Top Performing Stocks of Q1

After each quarter, companies that are publicly traded are required to release information regarding their performance. At the end of quarter one of 2018, there were standout performers in each sector of the market. Some of these stocks you will be familiar with (Netflix), others, not so much (Bolf Holding). Take a look at the list of the top performing stocks, you might want to jump on some while you still can.

Top Performers of Q1

Healthcare: TG Therapeutics (TGTX)

TG Therapeutics had an impressive start to 2018. The company’s stock price rose 76%. What do they do? TGTX is responsible for developing treatments for blood cancer and autoimmune diseases. Investors think that there is still room to grow with this stock despite an explosive quarter.

Tech: Twilio (TWLO)

Tilio Inc. is a communications platform based out of California. Toward the midway point of last year, they saw an explosion in stock price as it rose from $15 to $71. The company then offered 7 million additional shares, regulating the price at $23. Experts believe that even after an impressive quarter, Twilio is still labeled as a “strong buy.”
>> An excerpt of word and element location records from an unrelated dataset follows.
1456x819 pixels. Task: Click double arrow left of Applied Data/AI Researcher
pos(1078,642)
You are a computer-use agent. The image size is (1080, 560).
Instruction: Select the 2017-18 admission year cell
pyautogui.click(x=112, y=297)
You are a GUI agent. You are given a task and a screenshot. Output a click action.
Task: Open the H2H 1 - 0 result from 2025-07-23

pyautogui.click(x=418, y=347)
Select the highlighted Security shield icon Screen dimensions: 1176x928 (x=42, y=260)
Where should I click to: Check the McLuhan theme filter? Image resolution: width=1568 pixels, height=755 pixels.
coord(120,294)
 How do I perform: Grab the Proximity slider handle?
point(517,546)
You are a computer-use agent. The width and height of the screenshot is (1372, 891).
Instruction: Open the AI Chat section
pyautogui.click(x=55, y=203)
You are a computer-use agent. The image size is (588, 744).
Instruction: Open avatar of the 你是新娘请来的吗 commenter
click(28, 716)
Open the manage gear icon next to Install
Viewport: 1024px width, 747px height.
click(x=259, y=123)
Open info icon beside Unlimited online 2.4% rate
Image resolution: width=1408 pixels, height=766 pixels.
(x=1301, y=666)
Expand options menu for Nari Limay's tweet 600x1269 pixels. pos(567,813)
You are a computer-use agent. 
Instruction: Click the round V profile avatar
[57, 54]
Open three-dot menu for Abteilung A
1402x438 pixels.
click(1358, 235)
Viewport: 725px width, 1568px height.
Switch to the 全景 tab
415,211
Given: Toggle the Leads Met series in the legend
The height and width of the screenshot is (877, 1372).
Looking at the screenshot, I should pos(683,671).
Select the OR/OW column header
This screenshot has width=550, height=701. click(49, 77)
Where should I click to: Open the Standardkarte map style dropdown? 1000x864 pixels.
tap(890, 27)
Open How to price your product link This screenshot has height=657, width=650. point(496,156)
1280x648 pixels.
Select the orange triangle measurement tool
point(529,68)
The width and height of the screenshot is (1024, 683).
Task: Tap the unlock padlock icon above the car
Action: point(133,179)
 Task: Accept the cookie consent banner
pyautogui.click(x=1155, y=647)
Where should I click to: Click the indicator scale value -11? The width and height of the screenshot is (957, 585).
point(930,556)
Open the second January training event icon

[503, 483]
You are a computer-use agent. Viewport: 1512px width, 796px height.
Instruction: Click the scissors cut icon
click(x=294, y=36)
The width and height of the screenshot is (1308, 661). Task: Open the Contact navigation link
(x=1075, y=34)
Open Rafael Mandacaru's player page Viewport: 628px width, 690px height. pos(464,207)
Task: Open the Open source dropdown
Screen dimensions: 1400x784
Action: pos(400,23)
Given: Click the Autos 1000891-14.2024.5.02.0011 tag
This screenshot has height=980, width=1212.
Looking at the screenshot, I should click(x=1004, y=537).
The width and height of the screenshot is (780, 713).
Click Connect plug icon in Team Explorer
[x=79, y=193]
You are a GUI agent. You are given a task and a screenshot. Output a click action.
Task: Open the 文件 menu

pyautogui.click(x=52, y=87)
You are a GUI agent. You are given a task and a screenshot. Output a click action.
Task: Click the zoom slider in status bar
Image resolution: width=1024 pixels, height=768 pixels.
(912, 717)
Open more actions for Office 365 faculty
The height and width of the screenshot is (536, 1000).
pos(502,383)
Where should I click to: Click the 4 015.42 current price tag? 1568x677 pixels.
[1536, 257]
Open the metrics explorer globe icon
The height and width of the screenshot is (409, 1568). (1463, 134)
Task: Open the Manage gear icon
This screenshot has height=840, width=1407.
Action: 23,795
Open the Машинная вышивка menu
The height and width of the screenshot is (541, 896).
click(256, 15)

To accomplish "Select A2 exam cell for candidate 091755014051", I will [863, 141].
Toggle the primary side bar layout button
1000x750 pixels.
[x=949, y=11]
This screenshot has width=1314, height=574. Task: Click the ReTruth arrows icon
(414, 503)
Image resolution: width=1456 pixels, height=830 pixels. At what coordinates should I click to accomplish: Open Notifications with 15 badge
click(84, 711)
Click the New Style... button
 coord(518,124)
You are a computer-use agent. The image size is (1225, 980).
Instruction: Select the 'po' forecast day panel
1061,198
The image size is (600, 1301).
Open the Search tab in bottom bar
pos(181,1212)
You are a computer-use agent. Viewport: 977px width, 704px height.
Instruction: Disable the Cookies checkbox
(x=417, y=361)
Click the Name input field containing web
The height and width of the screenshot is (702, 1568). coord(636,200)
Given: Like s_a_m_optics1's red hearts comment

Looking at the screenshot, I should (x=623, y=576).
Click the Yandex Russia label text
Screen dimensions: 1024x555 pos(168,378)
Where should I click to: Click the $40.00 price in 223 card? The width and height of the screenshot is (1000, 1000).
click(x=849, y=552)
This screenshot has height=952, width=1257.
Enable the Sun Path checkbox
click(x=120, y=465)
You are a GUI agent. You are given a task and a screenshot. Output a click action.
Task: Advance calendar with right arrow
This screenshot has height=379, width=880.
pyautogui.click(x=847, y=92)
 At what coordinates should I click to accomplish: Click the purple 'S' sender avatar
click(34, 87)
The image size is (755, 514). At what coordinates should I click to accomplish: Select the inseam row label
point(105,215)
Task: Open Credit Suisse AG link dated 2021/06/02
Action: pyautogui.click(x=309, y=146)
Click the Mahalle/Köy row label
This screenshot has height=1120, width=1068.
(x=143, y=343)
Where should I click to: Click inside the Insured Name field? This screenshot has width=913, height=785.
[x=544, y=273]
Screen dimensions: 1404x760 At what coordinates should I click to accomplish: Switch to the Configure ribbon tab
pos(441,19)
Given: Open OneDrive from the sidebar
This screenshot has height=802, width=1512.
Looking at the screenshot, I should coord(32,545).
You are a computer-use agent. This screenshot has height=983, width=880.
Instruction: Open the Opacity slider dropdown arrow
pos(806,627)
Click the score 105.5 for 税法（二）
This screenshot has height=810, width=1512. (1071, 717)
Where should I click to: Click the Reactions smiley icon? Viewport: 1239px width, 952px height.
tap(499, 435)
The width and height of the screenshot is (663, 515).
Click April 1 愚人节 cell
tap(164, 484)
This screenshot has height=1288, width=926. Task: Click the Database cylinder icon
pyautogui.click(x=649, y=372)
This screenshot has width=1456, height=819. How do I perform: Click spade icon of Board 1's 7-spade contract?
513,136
Financials: Bolf Holding (BOFI)

The last five years have been quite the journey for the founders of Bolf Holdings. the company has seen returns of 344% since going public. Even with those returns, Bolf was a leader through quarter one as shares climbed 35%. According to the experts, there is still time to buy on this stocks as they predict potential earnings of just under 10%.

Consumer: Fossil Group Inc. (FOSL)

Consumer brand Fossil performed well in the first quarter of this year increasing almost 67%. The experts do not think that this is sustainable making it a bad investment. Instead, they suggest Lam Research (LRCX). The memory chip company is exploding right now and has a 32% upside.

Service: Netflix Inc. (NFLX)

Netflix had an excellent start to 2018. Investors have seen a 56% increase in the stock’s value. The company’s worth is reaching new heights as they have been valued at $130 billion, just under Disney’s $150 million. Netflix is predicted to continue growing. That being said, you can expect the same for the stock.